EXERCISE DETAILS
Can you repeat the stretch of data from the line containing "The image size is (1881, 876)." through the line containing "(x=161, y=252)", both lines included, exactly as it appears?

Stored records
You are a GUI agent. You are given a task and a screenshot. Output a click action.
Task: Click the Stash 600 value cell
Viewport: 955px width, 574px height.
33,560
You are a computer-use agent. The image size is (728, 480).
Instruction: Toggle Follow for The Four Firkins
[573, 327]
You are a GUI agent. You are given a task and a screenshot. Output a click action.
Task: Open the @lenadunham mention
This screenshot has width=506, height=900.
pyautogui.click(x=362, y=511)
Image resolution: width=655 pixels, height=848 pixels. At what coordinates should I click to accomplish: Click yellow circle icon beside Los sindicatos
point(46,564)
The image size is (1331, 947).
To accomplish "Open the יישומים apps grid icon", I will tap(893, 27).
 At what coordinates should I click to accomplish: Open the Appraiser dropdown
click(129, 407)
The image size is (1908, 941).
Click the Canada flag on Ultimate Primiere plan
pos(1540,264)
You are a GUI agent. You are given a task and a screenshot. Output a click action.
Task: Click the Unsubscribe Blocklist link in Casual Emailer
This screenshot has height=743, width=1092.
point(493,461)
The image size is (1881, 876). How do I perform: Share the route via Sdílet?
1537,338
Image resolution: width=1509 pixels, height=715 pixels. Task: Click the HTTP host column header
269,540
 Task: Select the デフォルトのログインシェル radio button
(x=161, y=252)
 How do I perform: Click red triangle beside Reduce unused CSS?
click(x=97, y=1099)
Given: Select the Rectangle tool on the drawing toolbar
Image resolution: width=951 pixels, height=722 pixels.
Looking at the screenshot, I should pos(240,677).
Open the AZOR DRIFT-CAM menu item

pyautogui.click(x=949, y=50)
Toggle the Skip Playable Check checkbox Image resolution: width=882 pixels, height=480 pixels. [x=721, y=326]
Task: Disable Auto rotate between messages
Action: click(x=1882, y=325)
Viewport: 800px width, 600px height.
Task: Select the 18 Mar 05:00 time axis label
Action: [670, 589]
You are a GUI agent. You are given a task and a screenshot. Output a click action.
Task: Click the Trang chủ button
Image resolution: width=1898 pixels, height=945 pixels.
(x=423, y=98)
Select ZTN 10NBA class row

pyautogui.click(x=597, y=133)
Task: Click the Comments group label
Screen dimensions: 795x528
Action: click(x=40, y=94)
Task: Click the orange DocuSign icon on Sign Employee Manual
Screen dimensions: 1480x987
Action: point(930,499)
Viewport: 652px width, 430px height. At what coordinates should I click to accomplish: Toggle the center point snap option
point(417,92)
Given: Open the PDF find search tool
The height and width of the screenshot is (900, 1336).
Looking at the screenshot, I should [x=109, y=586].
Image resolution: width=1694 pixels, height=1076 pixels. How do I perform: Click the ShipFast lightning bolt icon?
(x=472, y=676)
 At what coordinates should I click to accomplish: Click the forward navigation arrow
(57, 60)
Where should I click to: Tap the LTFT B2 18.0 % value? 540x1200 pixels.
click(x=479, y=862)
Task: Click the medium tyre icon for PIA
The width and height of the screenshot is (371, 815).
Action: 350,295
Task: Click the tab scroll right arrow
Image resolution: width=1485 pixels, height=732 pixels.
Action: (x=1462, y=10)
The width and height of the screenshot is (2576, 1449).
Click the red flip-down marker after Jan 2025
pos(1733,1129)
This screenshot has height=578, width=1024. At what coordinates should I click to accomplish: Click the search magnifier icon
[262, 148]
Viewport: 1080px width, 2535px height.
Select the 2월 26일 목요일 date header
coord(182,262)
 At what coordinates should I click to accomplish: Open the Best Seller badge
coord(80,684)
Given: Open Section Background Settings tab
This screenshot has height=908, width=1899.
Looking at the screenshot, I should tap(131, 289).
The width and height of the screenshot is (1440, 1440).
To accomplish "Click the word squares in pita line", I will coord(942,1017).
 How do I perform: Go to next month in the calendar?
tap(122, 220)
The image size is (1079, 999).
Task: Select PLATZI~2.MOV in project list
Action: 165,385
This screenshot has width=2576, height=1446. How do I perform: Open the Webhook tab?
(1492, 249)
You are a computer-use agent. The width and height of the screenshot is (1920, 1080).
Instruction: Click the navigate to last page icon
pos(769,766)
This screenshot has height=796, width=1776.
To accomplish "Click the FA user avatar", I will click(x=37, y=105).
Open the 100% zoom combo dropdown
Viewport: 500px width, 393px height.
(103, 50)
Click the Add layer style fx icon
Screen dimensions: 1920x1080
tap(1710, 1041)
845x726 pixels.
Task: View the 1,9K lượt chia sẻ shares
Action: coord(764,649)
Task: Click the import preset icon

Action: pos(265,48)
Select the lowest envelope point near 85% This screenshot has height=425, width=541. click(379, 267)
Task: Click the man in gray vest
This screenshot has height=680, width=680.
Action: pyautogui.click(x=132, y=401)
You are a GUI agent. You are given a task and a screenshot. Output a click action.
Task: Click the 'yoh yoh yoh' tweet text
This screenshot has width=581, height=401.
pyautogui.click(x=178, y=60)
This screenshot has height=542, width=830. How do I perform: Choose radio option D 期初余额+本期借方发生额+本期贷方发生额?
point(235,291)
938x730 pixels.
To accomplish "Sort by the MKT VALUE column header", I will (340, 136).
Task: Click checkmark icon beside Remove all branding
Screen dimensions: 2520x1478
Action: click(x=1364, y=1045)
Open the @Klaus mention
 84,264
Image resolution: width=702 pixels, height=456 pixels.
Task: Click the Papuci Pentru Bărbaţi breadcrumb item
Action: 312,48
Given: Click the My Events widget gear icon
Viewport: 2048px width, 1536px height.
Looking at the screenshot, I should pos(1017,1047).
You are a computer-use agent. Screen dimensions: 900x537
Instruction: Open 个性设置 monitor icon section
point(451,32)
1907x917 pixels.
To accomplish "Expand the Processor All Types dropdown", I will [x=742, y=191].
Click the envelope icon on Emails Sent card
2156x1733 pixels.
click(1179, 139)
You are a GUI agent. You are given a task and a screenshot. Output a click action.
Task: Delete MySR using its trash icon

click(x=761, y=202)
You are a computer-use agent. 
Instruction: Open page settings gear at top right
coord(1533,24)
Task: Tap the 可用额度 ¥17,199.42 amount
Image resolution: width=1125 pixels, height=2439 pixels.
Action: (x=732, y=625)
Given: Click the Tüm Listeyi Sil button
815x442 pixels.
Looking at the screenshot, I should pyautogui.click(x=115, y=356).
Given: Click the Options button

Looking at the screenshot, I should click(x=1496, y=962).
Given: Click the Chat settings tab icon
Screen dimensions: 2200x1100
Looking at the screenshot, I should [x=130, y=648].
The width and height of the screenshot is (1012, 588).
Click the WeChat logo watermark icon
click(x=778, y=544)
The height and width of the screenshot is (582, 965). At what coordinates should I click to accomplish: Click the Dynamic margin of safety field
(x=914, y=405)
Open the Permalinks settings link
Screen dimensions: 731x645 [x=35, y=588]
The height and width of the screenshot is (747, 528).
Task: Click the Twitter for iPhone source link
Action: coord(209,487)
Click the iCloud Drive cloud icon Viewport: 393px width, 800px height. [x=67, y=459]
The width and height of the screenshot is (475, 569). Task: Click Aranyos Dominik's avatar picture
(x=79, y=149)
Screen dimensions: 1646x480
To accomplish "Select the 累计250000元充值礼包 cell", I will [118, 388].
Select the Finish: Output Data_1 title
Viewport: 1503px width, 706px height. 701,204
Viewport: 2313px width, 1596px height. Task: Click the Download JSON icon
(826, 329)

TASK ANSWER
The image size is (1881, 876). How do I perform: Share the route via Sdílet?
1537,338
Image resolution: width=1509 pixels, height=715 pixels. Task: Click the HTTP host column header
269,540
 Task: Select the デフォルトのログインシェル radio button
(x=161, y=252)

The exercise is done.